Struggling with depression as I do, I tend to look at my life as a series of widely spaced stepping stones in a pond. I look forward to hopping to the next refuge, the next awesome thing. That’s what gets me through the rough, wet, clammy patches.
That’s why I love to travel so much. Who wouldn’t get excited, looking forward to a trip to Italy, for example? But it doesn’t have to be that elaborate. It could be a day trip to the seashore, or even a drive to a nearby city to check out a restaurant. I just know that it’s important to me to have something to anticipate.
Travel isn’t the only thing in life to look forward to, of course. It could be starting a new job, or graduating, or finishing a project or achieving a goal. You might be excited about going on a date or talking to a friend on the phone, or choosing what color to paint your bathroom. Heck, I even get butterflies in my stomach when I go to the library, because from there you can go anywhere in your mind.
And the older I get, the more I realize that no matter how dark the cloud is that’s currently over my head, some good experience is surely in my future. I know that for a fact, even if I don’t yet know what the wonderful thing will be. So if I can’t focus on something specific, I put my head down, keep trudging, and hold on to the knowledge that the clouds will break eventually, and that even if it’s obscured at the moment, the sun is up there somewhere.

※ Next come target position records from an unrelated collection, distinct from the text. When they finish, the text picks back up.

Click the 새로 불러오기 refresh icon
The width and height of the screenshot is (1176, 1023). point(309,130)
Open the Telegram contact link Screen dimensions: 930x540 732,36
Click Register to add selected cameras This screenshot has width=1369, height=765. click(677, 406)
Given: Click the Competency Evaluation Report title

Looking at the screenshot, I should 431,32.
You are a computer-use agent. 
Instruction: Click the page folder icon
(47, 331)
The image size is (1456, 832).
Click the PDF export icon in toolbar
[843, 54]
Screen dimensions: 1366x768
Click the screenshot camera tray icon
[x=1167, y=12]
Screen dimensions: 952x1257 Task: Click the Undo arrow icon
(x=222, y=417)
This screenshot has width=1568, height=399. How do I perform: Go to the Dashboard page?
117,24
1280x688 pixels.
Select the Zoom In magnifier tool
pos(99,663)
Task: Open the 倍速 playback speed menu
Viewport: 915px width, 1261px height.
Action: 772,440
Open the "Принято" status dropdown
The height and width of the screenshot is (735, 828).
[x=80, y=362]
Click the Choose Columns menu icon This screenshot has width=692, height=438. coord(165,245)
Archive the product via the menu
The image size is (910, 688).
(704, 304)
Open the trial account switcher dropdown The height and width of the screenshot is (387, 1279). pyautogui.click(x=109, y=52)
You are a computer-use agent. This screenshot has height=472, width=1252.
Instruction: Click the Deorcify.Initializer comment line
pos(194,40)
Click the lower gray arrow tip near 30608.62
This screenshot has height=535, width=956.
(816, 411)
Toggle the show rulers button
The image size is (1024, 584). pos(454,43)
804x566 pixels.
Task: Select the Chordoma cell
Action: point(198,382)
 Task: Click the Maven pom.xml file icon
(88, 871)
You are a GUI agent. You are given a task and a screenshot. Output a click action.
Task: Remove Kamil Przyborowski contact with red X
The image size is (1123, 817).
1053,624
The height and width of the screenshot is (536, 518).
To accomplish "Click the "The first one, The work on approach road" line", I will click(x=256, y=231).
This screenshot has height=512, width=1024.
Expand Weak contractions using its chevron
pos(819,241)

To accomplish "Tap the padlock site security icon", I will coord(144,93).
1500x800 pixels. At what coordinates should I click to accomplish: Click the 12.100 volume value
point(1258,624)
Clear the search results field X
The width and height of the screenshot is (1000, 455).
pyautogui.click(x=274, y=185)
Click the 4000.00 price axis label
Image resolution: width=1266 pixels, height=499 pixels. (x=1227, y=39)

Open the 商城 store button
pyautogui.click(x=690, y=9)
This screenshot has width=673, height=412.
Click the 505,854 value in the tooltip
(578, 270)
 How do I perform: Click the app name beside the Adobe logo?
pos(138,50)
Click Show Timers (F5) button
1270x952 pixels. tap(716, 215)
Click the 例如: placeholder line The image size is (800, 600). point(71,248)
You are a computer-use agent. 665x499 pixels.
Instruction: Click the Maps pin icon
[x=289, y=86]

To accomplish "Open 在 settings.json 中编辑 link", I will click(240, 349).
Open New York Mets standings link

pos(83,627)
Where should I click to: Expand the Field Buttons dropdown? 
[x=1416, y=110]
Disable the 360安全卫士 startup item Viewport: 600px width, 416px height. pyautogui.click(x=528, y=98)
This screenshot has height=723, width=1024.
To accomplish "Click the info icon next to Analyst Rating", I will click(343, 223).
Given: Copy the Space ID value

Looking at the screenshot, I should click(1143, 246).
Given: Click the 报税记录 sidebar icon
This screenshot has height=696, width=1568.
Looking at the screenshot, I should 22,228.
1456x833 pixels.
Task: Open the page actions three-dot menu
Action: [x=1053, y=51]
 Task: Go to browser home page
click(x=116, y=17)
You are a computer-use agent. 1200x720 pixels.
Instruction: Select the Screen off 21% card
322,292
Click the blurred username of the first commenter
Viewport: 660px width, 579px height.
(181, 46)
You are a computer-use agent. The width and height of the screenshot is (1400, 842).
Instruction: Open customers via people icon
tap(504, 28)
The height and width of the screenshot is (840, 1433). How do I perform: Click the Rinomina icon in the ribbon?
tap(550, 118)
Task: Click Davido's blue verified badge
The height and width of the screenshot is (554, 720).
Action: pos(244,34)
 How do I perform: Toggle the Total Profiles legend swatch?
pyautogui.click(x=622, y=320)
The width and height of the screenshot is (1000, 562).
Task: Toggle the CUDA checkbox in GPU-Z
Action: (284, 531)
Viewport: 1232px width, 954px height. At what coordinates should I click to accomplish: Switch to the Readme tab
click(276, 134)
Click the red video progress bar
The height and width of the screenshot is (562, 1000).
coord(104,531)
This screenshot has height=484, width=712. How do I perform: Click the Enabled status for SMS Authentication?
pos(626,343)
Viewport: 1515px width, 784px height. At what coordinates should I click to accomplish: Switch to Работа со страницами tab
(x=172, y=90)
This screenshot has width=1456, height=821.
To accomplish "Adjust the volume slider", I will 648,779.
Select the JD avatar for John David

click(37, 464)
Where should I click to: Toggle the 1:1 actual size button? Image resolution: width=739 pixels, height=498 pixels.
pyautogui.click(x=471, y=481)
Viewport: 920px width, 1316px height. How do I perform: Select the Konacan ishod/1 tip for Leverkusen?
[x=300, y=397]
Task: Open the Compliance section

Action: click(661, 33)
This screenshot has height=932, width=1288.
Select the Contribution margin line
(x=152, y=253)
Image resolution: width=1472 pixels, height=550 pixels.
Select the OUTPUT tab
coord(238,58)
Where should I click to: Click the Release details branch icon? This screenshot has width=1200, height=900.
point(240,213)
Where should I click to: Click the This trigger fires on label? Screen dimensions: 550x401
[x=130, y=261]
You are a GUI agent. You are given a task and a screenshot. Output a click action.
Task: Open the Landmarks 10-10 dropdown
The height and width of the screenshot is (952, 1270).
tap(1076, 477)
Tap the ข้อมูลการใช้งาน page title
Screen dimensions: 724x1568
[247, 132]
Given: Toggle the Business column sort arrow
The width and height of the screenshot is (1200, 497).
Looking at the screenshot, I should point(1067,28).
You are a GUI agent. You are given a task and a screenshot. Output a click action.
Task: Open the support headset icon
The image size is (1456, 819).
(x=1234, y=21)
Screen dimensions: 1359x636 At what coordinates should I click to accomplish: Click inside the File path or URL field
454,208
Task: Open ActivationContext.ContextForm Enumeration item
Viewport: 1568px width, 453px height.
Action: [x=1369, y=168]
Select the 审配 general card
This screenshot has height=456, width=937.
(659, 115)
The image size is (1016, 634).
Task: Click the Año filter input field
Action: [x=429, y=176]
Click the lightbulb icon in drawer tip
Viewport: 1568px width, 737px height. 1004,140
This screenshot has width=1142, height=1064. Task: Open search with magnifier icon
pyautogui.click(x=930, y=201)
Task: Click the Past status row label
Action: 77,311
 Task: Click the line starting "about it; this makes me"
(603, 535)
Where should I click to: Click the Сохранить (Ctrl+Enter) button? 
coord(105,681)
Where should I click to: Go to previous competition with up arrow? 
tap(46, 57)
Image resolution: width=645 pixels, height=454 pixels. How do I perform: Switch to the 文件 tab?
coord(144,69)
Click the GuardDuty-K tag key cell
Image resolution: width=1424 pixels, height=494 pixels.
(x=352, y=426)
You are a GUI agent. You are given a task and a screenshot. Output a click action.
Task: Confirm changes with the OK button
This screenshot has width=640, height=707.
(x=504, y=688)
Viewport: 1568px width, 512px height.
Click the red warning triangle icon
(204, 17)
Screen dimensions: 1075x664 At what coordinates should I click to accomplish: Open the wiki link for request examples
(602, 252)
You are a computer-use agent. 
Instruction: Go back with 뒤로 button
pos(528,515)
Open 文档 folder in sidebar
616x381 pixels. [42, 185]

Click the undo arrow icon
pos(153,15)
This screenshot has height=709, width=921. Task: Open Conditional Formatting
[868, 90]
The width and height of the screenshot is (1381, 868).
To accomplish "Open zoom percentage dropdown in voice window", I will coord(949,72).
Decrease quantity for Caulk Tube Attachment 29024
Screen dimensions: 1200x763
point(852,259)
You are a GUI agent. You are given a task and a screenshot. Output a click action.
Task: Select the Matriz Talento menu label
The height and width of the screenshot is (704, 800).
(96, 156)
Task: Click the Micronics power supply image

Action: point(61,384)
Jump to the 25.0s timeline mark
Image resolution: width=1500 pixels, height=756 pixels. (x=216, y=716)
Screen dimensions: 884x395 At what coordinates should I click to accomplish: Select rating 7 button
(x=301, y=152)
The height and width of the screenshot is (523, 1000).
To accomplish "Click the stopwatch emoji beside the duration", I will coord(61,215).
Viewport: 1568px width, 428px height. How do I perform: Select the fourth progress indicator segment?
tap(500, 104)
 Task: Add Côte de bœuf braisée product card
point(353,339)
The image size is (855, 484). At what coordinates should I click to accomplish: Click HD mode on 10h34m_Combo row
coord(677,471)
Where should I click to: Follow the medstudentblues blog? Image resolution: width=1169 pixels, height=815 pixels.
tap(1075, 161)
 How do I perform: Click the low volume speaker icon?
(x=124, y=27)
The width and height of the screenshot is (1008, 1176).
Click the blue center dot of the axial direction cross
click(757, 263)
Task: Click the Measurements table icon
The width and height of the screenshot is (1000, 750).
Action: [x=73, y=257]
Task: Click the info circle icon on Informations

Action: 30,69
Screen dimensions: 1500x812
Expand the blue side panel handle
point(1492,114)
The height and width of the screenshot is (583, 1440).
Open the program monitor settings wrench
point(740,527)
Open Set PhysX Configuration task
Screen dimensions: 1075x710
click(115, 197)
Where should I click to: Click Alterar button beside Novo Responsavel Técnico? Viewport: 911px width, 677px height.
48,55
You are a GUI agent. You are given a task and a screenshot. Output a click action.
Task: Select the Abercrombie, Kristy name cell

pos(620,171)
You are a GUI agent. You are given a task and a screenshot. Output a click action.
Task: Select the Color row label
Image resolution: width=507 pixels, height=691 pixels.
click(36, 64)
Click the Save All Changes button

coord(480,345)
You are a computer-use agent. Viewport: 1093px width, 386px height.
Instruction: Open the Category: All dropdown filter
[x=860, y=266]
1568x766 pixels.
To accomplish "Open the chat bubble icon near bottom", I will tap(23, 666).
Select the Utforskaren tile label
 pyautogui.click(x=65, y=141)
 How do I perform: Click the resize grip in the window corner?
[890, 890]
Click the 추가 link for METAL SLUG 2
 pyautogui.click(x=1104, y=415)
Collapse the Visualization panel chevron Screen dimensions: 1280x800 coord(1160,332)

Sometime in the next few days I’ll be taking a ferry from Seattle out to Port Townsend, and I’m so excited. I’ve been itching to explore the surrounding area for quite some time, and Port Townsend is said to be an artsy little Victorian seaport. One of my coworkers even says there’s a beach near there comprised entirely of sea glass. I can’t wait to see that. I have no doubt that I’ll be blogging about it!
I’ll be staying with a new friend and her parents. It will be a rare treat for me to have that much human contact. They seem like amazing people.
Then, about a month after that, I’ll be going to Yellowstone National Park with my sister and brother-in-law and an unbelievable menagerie of our pets. I’ve been to Yellowstone before, and there’s no place like it. I’m looking forward to seeing how my dogs react to a bison. (From an extremely safe distance, of course.)
It occurs to me that it’s a delicious experience, having things to look forward to. I highly recommend it. I also enjoy living for the moment, although I find that to be difficult sometimes. Anything that keeps me from dwelling on the past or brooding over stressful stuff is quite welcome. I do tend to brood.
I am prone to depression, but I’ve found that I can sort of skip over the top of it like a stone skipping over water if I can hop from one “Looking Forward To” event to the next. My idea of hell is having nothing to anticipate. And being in that state is entirely under your control.
Don’t just sit there! Make plans! It doesn’t have to be elaborate or expensive. I’m looking forward to making Toad in the Hole for dinner tonight, for example.